保有水平耐力計算を完結させるためにその中で多くの種類の検討をしています。計算書を出力するとわかりますが、多くの場合で計算書の半分を占めます。
その体系を理解できていないと、チェックの視点が保有水平耐力が必要保有水平耐力を上回っていることの確認だけになっているなんてことがあります。それでは、どのような改善が必要なのかもわからないことになってしまいます。
今回の記事では保有水平耐力計算についてどのような体系になっているのかを整理していきたいと思います。
こちらの記事を読んで頂いた方が以下の内容がわかりやすいと思います。
【わかりやすい構造設計】耐震性は耐力と硬さ(剛性)のバランスで考える~構造計算プログラムの結果が正しいとは限らない
①Ds判定・保有水平耐力算出・保証設計
保有水平耐力計算の中で行っていることは大きく分けると以下の3つに分類されます。
・Ds判定:言葉の通りDsを決定するための検討を行っています。具体的には増分解析を行うことで、崩壊系を確認した結果と各種部材の断面情報から部材ランクを決定してDs値を決定します。

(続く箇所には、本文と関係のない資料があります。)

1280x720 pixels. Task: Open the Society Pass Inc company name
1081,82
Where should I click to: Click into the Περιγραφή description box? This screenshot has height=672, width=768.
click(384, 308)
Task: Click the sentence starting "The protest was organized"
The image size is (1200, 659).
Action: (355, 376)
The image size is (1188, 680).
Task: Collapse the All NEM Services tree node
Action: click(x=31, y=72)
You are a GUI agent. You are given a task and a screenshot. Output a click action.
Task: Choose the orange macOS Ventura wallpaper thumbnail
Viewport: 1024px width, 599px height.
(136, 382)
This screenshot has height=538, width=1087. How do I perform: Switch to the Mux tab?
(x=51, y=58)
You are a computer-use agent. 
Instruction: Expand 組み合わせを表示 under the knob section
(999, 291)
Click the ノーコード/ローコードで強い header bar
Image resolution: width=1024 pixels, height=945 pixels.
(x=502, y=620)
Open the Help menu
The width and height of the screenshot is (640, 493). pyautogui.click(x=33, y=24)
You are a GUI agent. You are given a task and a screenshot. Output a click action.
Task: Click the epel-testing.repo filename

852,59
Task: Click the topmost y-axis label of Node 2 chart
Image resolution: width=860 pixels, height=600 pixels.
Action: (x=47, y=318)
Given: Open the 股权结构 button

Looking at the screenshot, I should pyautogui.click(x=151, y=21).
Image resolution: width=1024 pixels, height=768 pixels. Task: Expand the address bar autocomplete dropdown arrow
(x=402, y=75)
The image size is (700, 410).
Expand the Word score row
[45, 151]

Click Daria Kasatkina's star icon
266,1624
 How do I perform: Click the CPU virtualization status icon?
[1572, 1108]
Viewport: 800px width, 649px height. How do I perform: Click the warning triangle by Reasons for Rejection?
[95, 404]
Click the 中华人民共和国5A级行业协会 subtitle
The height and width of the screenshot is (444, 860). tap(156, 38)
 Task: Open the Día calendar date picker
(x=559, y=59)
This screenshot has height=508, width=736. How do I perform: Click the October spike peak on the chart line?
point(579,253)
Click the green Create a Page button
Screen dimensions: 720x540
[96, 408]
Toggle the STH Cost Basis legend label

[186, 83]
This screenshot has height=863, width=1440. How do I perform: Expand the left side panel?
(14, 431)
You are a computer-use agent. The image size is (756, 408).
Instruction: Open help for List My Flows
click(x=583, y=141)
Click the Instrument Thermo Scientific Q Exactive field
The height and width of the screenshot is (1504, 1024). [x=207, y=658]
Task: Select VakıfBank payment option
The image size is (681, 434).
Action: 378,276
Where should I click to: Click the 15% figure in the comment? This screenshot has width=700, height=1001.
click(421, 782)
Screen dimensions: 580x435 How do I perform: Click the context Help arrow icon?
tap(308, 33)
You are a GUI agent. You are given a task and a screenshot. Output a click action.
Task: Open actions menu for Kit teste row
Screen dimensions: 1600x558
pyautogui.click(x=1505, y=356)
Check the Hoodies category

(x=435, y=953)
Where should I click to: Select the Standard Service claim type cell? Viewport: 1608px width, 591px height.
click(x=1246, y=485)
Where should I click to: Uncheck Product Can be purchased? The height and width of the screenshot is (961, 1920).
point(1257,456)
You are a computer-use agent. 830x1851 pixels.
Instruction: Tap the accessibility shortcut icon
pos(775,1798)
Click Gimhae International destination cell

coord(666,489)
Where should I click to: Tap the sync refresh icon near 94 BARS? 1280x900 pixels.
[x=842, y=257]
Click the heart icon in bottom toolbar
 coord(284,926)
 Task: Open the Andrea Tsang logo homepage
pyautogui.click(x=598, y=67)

・保有水平耐力算出:Ds算定時と同様に増分解析を行います。設計者が設定した保有水平耐力を決定する状態になるステップまで増分解析を行い、その状態の応力図の中で鉛直構面(柱や耐震壁)が負担している水平力(せん断力)の和が保有水平耐力となります。
その保有水平耐力がDs値と偏心率と剛性率による割り増し係数を踏まえて算出された必要保有水平耐力との大小関係を比較します。
※増分解析以外の方法として極限解析による方や節点振分け法その他の解析方法も告示の中には明記されてはいますが現状一貫計算の主流は増分解析ということを踏まえて書いています。
参考:偏心率~立体解析との関係
・保証設計:前述の二つの計算結果を保証するために、部材耐力の余裕度を見込んだ必要耐力を有しているのかを確認します。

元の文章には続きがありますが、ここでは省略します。